Source: DDSA: The practical Sanskrit-English dictionary

Dhūrta (धूर्त).—a. [dhūrv-dhūr vā kta, uṇā °tan vā Tv.]

1) Cunning, knavish, roguish, crafty, fraudulent.

2) Mischievous, injurious.

3) Hurt, injured.

4) Gay, licentious; धूर्तै- रन्वीयमानाः स्फुटचतुरकथाकोविदैर्वेशनार्यः (dhūrtai- ranvīyamānāḥ sphuṭacaturakathākovidairveśanāryaḥ) Mu.3.1.

-rtaḥ 1 A cheat, rogue, swindler.

2) A gamester.

3) A lover, gallant, gay deceiver; नारीजने धूर्तता (nārījane dhūrtatā) Bh.; तत्ते धूर्त हृदि स्थिता प्रियतमा काचिन्ममैवापरा (tatte dhūrta hṛdi sthitā priyatamā kācinmamaivāparā) Pañcatantra (Bombay) 4.6; धूर्तोऽपरां चुम्बति (dhūrto'parāṃ cumbati) Amaruśataka 19; so धूर्तानामभिसारसत्वरहृदाम् (dhūrtānāmabhisārasatvarahṛdām) Gītagovinda 11.

4) The thorn apple (dhattūra).

5) Hurting, injuring.

-rtam 1 Rust, iron-filings.

2) Black-salt.

Source: Cologne Digital Sanskrit Dictionaries: Benfey Sanskrit-English Dictionary

Dhūrta (धूर्त).— (properly ptcple. pf. pass. of dhvṛ), adj., f. , Fraudulent, knavish, a rogue, Pañc, 33, 4. 2. Gaming at dice, a gamester, [Rāmāyaṇa] 5, 13, 21.

Source: Cologne Digital Sanskrit Dictionaries: Cappeller Sanskrit-English Dictionary

Dhūrta (धूर्त).—[adjective] shrewd, sly, cunning; [masculine] rogue. cheat; [abstract] [feminine], tva [neuter]

Source: Cologne Digital Sanskrit Dictionaries: Monier-Williams Sanskrit-English Dictionary

1) Dhūrta (धूर्त):—[from dhurv] mfn. (√dhūrv or dhvṛ) cunning, crafty, fraudulent, subtle, mischievous

2) [v.s. ...] m. a rogue, cheat, deceiver, swindler, sharper, gambler, [Yājñavalkya; Mahābhārata; Kāvya literature] etc. (also ifc.; cf. kaṭhaand, [Pāṇini 2-1, 65])

3) [v.s. ...] Name of Skanda, [Atharva-veda.Pariś.]

4) [v.s. ...] the thorn-apple, [cf.
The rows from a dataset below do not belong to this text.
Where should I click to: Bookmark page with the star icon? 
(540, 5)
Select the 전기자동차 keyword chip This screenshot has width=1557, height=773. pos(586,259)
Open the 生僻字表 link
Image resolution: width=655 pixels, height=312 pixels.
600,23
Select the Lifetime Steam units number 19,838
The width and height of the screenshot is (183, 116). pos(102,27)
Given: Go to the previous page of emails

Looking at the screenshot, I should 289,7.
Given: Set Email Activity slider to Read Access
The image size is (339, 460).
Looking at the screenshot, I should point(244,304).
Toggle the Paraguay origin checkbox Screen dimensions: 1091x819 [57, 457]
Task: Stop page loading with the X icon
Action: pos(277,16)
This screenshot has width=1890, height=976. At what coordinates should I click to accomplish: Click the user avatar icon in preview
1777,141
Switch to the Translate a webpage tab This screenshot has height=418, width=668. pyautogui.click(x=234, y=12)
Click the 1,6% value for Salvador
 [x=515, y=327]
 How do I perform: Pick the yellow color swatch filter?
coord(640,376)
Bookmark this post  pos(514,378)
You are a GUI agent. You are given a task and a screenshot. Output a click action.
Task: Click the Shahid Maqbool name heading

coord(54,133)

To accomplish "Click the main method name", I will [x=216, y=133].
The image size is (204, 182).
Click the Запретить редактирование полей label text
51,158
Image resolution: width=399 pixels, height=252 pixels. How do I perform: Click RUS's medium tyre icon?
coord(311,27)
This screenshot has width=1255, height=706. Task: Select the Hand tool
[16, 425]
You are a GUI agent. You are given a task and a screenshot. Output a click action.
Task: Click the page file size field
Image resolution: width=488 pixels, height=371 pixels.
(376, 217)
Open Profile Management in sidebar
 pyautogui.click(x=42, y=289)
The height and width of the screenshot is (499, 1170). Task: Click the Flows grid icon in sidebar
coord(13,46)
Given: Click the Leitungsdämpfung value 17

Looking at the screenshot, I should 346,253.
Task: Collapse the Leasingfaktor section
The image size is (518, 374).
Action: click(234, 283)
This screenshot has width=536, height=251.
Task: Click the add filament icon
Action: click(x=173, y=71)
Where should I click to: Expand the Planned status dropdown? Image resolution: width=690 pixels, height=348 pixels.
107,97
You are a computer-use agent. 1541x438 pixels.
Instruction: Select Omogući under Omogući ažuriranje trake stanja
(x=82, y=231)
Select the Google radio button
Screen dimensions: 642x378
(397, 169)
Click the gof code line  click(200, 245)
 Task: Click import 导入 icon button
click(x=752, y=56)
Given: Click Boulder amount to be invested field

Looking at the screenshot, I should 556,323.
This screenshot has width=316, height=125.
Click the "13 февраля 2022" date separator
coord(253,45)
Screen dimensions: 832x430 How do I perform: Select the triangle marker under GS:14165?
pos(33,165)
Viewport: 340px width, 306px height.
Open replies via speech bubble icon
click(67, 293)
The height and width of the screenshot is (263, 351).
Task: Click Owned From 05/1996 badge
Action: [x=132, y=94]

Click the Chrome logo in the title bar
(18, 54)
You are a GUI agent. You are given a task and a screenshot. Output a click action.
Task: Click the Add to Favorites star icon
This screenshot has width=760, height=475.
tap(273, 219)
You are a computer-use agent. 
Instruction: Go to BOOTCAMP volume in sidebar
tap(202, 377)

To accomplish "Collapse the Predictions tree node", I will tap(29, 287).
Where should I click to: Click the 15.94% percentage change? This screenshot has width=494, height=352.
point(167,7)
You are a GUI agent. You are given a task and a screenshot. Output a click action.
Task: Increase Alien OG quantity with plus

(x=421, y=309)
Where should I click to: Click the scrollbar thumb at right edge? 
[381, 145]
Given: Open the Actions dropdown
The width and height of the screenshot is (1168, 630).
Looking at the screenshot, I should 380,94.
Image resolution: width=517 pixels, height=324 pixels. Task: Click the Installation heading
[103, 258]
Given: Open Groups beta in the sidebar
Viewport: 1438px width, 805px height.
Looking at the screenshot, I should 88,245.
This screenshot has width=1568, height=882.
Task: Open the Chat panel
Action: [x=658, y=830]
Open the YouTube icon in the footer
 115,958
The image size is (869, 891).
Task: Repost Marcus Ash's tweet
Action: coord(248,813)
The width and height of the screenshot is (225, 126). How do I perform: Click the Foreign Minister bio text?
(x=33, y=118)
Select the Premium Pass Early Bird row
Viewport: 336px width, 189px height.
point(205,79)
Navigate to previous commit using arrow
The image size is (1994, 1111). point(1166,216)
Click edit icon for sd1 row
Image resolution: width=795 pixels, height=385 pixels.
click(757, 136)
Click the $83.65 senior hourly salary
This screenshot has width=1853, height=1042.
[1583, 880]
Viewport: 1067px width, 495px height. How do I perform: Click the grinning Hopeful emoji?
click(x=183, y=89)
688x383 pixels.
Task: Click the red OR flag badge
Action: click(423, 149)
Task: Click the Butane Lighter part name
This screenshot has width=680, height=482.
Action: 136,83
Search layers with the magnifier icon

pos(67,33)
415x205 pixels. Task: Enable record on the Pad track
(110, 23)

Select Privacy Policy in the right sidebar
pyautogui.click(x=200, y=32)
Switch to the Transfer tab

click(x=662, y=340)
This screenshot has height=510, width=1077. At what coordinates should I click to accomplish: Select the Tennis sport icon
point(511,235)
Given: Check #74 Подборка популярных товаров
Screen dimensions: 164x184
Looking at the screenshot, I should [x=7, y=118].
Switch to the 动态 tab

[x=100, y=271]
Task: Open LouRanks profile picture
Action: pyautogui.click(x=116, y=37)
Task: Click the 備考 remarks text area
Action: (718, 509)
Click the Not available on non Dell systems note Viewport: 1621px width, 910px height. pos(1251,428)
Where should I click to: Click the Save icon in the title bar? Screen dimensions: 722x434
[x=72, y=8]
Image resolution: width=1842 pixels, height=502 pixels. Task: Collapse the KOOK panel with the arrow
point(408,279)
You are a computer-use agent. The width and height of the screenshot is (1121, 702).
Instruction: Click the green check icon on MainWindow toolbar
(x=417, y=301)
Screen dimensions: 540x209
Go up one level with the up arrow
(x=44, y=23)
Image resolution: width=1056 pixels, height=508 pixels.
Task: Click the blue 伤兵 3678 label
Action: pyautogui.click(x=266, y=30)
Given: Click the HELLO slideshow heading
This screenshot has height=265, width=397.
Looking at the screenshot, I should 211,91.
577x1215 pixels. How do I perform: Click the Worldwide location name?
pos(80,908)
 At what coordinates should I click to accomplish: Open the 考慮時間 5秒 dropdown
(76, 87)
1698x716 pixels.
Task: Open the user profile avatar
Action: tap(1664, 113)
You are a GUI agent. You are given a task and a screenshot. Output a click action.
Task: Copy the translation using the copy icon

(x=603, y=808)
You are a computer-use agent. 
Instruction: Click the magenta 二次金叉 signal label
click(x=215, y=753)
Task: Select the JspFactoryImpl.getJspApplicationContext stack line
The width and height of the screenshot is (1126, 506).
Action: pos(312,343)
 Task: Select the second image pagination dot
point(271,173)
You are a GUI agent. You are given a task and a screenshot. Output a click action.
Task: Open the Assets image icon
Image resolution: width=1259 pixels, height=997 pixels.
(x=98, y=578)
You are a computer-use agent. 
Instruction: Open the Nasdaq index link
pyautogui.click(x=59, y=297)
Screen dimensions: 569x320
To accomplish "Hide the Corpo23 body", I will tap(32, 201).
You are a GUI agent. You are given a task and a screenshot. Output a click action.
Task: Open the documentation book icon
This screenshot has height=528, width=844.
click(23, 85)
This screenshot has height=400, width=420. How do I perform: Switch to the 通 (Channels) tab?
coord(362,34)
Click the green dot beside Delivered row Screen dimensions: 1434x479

Lexicographers, esp. such as amarasiṃha, halāyudha, hemacandra, etc.]

5) [v.s. ...] a [particular] fragrant plant, [cf. Lexicographers, esp. such as amarasiṃha, halāyudha, hemacandra, etc.]

6) Dhūrtā (धूर्ता):—[from dhūrta > dhurv] f. a sort of night-shade, [cf. Lexicographers, esp. such as amarasiṃha, halāyudha, hemacandra, etc.]

7) Dhūrta (धूर्त):—[from dhurv] n. rust or iron-filings, [cf. Lexicographers, esp. such as amarasiṃha, halāyudha, hemacandra, etc.]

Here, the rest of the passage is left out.